En una de aquellas impresionantes habitaciones, larga y llena de riquezas exhibidas en cada rincón, con muebles repletos de vestidos de lujo, joyas, oros, azabaches, diamantes, lapislázuli, topacios, rubíes, esmeraldas, perlas, plata y bronce, marfiles, amatistas, aguamarinas, calcedonias, jaspes, zafiros, sardónicas, berilos y otras maravillas engarzadas formando collares, zarcillos, pulseras, coronas deslumbrantes a las que ya pocas veces se llegaba nadie, había un armario distinto a todos los demás.

Era distinto, sí, porque en él, sencillo y liso como pocas cosas en el castillo, se escondía algo extraño. No tenía llave o, para ser más exactos, la tenía escondida. Se abría pocas veces. Y dentro había un cajón, el más pequeño, también bajo llave y con ella fuera del alcance de cualquiera, como si allí estuviera el corazón del castillo o la bestia más fiera; mas en aquel cajón no sabemos aún lo que había, pues esta historia debe descubrir por sí misma precisamente ese secreto, si es que acaso tenía el armario allí un secreto, cosa que no queda, por ahora, nada clara.

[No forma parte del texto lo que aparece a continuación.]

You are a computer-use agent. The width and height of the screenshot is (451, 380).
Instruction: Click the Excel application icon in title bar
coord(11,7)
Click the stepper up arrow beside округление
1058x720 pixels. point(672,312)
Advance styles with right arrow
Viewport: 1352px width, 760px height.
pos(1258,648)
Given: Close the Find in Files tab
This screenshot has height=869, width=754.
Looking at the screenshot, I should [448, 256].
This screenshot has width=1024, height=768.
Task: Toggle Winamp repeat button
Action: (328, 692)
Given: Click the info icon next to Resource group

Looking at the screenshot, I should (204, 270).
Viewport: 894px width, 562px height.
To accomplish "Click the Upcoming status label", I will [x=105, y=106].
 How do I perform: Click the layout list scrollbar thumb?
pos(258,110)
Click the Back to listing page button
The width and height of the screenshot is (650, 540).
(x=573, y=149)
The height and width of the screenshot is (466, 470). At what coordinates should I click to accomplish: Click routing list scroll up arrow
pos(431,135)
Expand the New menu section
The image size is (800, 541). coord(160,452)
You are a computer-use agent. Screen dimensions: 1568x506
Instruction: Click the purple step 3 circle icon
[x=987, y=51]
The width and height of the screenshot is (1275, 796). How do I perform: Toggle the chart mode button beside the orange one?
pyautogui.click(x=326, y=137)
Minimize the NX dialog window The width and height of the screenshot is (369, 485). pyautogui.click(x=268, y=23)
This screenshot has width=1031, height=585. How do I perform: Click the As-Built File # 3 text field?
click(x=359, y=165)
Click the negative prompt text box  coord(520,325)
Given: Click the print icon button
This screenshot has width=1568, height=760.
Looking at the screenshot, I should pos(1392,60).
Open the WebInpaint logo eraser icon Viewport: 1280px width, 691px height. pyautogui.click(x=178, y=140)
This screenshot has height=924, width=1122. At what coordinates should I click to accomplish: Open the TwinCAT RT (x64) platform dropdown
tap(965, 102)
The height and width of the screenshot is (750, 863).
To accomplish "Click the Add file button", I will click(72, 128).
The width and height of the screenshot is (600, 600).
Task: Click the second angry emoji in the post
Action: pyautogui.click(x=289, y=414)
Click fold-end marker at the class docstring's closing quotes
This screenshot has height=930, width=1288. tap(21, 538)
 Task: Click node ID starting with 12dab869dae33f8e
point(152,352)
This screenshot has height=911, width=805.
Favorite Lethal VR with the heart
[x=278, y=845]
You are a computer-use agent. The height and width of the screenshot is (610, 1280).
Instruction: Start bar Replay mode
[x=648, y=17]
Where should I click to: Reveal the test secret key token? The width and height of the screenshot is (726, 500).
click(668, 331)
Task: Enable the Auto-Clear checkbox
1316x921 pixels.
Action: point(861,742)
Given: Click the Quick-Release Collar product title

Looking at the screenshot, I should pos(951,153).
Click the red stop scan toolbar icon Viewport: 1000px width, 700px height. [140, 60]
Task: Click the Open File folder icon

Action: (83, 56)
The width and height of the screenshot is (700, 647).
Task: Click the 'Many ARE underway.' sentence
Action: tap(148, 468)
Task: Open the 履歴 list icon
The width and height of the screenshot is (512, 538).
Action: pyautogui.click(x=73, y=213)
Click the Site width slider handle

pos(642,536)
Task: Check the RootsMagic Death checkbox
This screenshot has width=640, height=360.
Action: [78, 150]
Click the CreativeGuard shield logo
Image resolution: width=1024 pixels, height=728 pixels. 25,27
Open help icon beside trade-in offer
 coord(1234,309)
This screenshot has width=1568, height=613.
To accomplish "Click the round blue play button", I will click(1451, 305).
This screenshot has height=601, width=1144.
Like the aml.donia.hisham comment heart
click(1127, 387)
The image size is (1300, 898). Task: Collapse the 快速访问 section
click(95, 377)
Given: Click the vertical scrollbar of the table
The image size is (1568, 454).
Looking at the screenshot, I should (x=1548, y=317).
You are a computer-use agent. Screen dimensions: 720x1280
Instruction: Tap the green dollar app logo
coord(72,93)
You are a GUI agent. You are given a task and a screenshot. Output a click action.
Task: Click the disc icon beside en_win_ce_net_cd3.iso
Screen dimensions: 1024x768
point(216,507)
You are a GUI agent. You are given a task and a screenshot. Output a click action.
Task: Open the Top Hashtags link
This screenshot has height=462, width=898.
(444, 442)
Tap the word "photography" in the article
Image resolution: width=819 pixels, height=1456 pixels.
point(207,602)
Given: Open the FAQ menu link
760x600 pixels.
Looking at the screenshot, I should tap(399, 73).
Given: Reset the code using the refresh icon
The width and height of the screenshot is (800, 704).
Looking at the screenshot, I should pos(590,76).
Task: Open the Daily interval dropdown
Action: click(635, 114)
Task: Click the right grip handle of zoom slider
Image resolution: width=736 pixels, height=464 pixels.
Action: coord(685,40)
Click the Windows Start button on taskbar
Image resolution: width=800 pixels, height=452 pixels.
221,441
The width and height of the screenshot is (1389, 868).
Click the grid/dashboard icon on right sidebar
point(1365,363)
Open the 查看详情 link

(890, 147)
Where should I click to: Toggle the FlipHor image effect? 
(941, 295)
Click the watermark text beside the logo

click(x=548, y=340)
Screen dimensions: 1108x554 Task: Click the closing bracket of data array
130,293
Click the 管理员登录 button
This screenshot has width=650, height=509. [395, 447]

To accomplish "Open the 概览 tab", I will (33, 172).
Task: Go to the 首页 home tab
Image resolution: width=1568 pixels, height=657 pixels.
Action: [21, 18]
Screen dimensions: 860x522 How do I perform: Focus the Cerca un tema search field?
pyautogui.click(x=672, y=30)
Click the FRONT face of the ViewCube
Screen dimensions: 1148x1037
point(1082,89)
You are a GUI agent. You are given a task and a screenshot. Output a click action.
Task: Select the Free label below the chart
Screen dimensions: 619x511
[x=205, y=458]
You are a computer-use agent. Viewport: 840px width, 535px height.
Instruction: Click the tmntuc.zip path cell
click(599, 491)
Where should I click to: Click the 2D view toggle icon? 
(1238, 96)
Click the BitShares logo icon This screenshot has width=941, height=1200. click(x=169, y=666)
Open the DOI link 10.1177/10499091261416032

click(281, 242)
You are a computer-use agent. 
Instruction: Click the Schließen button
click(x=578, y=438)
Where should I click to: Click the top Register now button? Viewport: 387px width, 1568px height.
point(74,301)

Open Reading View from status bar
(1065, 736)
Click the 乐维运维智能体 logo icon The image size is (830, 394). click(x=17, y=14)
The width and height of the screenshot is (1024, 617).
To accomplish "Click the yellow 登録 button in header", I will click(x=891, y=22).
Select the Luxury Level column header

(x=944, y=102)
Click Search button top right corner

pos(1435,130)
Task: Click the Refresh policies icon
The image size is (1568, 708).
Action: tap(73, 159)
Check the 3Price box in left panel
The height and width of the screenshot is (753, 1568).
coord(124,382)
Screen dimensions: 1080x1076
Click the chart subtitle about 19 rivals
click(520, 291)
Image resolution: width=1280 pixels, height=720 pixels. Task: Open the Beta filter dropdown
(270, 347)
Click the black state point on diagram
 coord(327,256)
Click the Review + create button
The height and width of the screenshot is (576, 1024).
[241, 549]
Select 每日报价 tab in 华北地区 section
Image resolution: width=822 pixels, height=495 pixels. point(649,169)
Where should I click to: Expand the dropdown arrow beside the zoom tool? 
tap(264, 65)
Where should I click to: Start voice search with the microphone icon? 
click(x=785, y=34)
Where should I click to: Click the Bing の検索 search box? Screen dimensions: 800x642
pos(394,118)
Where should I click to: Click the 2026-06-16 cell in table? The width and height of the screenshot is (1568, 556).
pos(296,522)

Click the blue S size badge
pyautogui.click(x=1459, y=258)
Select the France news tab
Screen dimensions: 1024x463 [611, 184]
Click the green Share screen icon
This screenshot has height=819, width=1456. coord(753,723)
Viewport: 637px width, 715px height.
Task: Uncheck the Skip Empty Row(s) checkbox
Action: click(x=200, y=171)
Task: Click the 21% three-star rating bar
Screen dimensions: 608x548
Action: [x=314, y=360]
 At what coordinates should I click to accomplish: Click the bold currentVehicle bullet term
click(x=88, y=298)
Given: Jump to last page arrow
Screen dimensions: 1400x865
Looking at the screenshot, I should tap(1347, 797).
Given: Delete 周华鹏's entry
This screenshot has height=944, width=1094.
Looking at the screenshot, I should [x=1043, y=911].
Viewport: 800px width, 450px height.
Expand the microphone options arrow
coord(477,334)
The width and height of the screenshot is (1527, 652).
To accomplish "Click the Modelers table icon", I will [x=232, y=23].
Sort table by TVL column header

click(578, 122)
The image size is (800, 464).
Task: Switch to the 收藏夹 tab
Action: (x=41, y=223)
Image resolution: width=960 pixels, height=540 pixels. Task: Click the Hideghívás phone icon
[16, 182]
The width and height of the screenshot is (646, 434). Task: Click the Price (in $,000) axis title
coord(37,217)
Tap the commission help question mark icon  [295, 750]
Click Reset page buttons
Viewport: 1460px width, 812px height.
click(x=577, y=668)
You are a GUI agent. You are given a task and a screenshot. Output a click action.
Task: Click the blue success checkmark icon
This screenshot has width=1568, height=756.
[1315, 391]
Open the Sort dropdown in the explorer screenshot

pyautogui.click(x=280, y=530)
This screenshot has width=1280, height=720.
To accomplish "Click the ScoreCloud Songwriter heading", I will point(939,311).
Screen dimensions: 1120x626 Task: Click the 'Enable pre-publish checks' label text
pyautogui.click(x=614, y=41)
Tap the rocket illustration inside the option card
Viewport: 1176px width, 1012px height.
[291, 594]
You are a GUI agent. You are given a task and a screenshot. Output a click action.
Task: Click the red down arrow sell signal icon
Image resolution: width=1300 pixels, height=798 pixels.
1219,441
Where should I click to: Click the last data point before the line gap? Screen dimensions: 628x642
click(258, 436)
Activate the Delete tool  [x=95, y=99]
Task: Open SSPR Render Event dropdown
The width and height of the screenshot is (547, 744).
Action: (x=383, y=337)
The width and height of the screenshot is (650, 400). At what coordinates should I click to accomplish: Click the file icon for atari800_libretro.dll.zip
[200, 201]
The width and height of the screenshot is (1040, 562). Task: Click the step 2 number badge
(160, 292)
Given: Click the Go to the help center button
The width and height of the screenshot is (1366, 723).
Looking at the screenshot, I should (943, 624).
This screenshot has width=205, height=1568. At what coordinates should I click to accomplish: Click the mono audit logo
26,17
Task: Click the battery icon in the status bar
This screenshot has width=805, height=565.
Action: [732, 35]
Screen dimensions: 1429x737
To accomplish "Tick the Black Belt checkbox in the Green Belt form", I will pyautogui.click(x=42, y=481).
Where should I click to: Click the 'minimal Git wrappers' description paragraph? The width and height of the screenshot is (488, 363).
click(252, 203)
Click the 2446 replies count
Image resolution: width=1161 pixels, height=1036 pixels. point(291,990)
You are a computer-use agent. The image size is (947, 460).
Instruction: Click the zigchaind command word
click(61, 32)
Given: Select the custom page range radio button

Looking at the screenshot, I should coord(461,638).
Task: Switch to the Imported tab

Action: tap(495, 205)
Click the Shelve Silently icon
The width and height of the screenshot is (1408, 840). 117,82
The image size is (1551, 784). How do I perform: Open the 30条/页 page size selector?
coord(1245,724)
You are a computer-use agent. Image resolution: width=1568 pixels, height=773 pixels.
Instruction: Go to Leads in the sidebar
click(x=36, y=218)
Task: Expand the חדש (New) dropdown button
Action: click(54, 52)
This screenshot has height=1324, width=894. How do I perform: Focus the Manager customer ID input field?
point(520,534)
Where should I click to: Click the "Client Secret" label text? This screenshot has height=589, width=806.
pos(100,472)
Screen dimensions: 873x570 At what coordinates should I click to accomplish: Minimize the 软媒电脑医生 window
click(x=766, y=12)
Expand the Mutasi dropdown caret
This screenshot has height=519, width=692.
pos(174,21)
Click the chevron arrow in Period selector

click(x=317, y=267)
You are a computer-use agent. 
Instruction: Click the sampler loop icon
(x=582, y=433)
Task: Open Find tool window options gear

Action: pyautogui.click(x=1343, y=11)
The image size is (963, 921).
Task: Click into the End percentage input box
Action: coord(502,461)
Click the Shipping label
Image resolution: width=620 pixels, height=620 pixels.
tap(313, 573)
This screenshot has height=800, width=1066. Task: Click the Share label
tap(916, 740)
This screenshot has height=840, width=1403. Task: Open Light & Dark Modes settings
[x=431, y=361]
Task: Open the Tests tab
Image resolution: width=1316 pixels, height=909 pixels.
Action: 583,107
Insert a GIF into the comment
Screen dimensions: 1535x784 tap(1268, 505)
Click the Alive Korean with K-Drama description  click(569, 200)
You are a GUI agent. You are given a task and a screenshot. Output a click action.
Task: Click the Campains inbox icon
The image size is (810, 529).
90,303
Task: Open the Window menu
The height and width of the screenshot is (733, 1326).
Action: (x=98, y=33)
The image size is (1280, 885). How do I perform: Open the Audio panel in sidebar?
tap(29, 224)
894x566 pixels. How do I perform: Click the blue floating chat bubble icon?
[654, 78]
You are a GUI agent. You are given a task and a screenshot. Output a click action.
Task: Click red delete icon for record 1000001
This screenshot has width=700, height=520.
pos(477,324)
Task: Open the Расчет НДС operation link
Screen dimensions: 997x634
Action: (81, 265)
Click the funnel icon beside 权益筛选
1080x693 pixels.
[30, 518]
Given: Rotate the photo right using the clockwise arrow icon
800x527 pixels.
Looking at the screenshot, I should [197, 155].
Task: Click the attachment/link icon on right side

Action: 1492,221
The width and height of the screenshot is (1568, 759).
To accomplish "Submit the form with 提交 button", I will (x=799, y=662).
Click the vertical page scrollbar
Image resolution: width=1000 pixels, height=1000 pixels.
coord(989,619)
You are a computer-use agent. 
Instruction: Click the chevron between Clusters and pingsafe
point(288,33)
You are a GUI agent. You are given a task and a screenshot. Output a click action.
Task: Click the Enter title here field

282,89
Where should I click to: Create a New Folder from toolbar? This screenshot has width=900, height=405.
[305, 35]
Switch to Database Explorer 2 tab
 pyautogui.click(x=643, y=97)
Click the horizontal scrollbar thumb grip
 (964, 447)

En el castillo del que hablamos, tan lleno de dinero y riqueza, y tan vacío a la vez de un poco de calor humano, que ahogaban los muros, algo que suele suceder en casos como el que nos ocupa, había mucha gente trabajando y viviendo. Claro, la gente que trabajaba allí no podía disfrutar mirando los collares, los anillos o los asombrosos vestidos, ni montar en los caballos y pasear con la estampa alzada y la mirada de superioridad que caracteriza al que se cree dueño de algo, porque ellos no eran dueños de nada; pero no estaban muy mal, porque allí no faltaba nunca nada, y lo que sobraba era tanto que hasta el porquerizo más bajo podía comer bien, dormir mejor y trabajar con tranquilidad, salvo cuando el propietario se enfadaba.